Brexit, tra Ue e Regno Unito scoppia la “guerra delle acque”

Mondo

Tiziana Prezzo

Nonostante le rassicurazioni del governo guidato da Boris Johnson, il settore della pesca in Uk è in forte sofferenza, con le esportazioni di ostriche e altri molluschi bivalvi verso il continente di fatto bloccate. E Londra studia ora possibili ritorsioni contro l’Europa.

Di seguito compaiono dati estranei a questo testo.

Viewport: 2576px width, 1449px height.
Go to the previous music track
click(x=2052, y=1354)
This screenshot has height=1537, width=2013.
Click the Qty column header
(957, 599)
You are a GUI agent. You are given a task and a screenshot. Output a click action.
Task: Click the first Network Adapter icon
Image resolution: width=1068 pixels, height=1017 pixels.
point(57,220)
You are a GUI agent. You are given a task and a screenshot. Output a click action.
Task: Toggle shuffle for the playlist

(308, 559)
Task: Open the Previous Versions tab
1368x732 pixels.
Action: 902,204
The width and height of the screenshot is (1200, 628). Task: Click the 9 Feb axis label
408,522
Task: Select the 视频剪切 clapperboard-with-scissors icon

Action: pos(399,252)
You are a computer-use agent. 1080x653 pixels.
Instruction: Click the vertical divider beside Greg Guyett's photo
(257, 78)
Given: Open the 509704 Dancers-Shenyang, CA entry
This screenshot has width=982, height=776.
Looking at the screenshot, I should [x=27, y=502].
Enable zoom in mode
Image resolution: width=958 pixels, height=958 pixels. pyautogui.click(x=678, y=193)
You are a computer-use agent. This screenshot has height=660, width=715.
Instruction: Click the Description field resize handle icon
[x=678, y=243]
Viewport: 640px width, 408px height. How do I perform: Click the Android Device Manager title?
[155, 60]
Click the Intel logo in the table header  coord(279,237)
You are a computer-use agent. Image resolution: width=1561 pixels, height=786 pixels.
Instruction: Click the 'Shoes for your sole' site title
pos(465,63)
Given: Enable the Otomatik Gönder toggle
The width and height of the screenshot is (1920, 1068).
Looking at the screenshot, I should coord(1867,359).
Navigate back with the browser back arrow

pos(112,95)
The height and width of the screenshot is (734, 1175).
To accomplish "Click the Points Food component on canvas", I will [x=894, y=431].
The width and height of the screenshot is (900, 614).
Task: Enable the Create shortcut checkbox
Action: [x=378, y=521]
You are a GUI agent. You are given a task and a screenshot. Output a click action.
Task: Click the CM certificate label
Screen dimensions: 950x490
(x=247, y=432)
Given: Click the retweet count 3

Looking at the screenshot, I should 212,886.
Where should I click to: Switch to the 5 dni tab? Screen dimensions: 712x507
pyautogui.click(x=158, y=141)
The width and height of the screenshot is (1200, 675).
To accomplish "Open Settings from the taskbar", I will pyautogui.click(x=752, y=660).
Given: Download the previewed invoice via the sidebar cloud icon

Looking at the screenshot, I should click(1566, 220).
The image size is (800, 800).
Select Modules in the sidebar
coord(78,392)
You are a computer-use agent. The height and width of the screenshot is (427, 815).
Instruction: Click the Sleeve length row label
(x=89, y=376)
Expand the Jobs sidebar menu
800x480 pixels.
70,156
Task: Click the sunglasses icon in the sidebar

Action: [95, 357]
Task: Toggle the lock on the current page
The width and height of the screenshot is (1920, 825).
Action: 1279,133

Come non era forse difficile prevedere, c’è voluto davvero poco tempo perché le prime incomprensioni e frizioni tra Regno Unito e  Unione europea emergessero una volta che, al fotofinish, l’accordo per la Brexit, alla vigilia di Natale, è stato siglato. Un accordo che, vale la pena ricordare, la Ue deve ancora votare. Primo terreno di scontro è stata la distribuzione di vaccini anti covid-19, con scambi di accuse reciproche e la minaccia, subito rientrata, da parte dell’Unione europea di riattivare un confine tra Irlanda e Irlanda del Nord che non esiste più dai famosi accordi del Venerdì Santo.

 

La “guerra delle acque”: stop a ostriche e acque minerali

Ora siamo però a quella che nel Regno Unito è già stata ribattezzata come la “guerra dell’acqua”. Secondo quanto riporta il Daily Telegraph, il governo britannico starebbe valutando la possibilità di ridurre l’importazione dal continente dell’acqua minerale (Perrier, Evian, ma anche San Pellegrino, tra le altre) come forma di ritorsione al blocco dell’importazione sul continente di ostriche e altri molluschi bivalvi dalle cosiddette “acque in classe B”. Tra queste, ci sono le coste della Cornovaglia. Le comunità locali avevano votato in massa per il Leave, convinti che proprio il settore della pesca, tra altri, ne avrebbe beneficiato. L’amara verità è però un’altra: proprio in base all’accordo raggiunto, sulla base di motivazioni sanitarie, l’Unione europea  può bloccare le importazioni di questo tipo di alimenti da paesi terzi, come è appunto ormai il Regno Unito.

 

Pescatori e piccole aziende prossimi alla rovina

E il settore è ora in ginocchio: la maggior parte delle attività ha dovuto chiudere i battenti e i 23 milioni di aiuti promessi dal governo potrebbero non risultare sufficienti a salvare il salvabile. L’esportazione di molluschi bivalvi può essere considerata tutto sommato di secondaria importanza se si guarda solo ai numeri (vale 15 milioni di sterline, una frazione  del complessivo mercato dei crostacei), ma diventa una questione di sopravvivenza se la si guarda con gli occhi di quei pescatori che hanno affidato la loro vita, hanno stipulato mutui, pensando di poter contare su entrate che sono state brutalmente interrotte con l’anno nuovo e il definitivo addio del Regno Unito all’Unione Europea. Ora spetta a Downing Street correre ai ripari. Ma una strategia fatta di ritorsioni non sembra la migliore possibile per risolvere in maniera duratura il problema.